### Exercise data
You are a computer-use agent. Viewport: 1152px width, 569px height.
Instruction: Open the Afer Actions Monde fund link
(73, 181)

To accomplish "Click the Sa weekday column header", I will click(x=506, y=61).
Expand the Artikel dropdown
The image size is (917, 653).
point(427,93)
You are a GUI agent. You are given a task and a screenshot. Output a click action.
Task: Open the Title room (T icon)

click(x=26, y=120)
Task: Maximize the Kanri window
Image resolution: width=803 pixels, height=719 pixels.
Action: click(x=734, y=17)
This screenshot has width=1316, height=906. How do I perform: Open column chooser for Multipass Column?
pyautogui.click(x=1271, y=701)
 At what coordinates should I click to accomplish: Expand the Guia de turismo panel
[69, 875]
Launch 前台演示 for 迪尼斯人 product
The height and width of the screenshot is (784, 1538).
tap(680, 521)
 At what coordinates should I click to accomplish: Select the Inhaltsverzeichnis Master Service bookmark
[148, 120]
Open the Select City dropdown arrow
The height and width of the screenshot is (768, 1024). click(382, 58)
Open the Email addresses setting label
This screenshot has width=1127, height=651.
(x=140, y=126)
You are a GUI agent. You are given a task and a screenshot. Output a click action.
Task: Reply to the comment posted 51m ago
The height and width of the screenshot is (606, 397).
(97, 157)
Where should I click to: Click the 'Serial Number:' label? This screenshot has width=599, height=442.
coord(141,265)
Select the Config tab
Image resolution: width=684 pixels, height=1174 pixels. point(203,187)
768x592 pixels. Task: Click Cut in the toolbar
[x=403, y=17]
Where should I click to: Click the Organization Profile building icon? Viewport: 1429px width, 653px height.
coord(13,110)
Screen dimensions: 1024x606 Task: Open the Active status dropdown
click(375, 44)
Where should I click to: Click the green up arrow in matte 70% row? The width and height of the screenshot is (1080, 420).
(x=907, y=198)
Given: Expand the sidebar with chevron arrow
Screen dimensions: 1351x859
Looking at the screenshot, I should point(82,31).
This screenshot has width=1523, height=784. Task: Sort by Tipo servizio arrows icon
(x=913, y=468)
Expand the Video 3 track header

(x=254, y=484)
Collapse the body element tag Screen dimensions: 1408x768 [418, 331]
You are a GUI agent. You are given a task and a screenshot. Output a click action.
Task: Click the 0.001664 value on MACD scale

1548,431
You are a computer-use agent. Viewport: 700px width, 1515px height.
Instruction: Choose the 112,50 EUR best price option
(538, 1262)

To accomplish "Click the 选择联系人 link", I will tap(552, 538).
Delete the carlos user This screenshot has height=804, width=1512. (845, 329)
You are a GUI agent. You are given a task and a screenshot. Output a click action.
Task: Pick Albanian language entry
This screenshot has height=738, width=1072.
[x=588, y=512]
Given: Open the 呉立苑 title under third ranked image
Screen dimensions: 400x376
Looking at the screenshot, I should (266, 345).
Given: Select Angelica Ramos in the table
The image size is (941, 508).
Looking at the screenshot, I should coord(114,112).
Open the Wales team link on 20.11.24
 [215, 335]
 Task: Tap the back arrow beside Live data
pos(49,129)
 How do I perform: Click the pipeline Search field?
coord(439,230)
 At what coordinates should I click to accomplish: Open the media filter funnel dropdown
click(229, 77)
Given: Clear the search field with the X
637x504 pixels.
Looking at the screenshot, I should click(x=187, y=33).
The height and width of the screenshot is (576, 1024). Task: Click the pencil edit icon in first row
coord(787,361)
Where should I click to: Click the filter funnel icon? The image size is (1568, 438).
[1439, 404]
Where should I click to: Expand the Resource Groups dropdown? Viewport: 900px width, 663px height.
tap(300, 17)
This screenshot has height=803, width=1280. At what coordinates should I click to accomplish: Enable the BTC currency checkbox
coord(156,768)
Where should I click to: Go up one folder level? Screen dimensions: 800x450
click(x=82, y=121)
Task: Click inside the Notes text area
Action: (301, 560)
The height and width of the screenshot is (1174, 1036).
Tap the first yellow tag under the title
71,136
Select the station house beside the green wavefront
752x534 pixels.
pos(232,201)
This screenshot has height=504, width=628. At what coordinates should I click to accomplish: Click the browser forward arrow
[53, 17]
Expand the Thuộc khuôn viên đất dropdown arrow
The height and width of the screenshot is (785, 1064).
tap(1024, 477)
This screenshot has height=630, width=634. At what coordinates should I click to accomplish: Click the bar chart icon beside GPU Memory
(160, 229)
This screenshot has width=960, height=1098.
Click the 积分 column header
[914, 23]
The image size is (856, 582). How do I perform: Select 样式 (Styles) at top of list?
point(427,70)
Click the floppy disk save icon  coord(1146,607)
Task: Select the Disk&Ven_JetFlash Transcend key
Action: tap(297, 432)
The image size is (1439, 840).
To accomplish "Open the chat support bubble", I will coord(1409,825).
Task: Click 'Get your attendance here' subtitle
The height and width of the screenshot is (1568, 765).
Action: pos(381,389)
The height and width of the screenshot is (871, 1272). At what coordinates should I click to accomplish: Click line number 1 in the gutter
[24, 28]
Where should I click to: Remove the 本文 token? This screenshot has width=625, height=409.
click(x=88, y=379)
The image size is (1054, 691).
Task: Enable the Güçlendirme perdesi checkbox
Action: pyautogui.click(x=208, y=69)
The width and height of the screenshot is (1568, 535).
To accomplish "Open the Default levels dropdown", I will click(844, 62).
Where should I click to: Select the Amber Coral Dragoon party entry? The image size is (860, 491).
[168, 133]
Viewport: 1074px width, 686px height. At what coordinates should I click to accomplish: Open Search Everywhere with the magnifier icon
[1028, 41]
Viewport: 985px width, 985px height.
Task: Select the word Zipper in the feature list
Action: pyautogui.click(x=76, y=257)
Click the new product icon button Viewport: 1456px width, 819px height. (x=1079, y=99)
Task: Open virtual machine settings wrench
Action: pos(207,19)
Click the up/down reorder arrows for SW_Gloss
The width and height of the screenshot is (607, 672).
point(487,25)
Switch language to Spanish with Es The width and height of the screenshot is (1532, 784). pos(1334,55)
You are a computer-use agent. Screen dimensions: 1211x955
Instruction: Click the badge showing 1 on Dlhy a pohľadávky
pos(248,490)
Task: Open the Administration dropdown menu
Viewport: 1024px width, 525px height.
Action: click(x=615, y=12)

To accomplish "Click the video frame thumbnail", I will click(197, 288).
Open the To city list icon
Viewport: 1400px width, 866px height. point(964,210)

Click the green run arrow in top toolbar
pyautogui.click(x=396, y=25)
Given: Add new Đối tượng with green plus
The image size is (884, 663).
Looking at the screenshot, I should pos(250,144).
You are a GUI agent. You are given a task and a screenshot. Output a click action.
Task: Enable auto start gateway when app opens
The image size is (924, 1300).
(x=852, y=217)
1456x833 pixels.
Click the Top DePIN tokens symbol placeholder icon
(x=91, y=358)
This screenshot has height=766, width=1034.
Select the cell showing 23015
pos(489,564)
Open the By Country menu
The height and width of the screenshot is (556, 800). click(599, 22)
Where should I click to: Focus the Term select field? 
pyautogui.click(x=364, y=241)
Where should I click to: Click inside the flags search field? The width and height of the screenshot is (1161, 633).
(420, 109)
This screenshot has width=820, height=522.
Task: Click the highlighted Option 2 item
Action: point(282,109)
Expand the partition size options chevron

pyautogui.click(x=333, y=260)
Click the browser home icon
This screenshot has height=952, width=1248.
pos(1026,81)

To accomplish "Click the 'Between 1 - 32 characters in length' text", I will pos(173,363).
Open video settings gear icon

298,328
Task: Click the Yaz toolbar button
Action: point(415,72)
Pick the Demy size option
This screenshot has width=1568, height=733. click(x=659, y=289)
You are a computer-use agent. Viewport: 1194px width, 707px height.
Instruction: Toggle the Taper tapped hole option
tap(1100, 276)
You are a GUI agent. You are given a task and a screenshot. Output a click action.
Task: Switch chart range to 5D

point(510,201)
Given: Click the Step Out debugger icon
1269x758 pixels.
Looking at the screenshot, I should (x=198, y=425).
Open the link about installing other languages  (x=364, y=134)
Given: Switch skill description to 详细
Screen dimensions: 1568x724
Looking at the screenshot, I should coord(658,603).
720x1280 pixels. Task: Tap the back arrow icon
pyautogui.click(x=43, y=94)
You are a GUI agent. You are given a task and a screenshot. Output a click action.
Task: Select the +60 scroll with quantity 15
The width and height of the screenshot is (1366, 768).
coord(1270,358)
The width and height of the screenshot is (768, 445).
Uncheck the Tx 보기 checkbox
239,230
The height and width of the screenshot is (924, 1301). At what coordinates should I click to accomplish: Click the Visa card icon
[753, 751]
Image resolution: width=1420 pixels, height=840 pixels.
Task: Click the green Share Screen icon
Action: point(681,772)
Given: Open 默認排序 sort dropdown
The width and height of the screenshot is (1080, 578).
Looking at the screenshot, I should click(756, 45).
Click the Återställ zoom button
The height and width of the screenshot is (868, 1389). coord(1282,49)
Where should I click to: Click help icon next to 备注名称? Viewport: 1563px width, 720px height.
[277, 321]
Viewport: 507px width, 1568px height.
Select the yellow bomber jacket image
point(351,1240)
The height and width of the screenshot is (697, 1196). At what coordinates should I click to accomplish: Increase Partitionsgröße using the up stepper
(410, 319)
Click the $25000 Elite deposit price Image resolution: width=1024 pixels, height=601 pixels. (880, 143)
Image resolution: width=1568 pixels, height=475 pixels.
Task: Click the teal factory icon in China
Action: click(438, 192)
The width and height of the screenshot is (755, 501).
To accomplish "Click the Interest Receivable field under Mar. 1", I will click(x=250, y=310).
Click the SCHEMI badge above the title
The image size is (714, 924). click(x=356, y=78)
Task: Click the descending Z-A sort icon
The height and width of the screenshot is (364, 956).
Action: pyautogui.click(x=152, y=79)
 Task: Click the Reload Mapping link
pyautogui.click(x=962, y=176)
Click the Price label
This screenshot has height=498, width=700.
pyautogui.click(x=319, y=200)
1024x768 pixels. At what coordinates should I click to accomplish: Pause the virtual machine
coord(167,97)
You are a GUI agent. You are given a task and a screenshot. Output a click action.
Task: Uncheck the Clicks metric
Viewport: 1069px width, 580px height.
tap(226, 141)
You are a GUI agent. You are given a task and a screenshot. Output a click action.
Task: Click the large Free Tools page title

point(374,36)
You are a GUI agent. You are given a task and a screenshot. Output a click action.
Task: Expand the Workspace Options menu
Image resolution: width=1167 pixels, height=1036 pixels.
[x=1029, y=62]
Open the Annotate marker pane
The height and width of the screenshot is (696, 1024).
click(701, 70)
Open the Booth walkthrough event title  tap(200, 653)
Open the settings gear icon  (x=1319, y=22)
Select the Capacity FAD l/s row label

### Assignment
The word "computer" occurs on certain lines of the material; count those lines and respond with the number only.

### Response below
4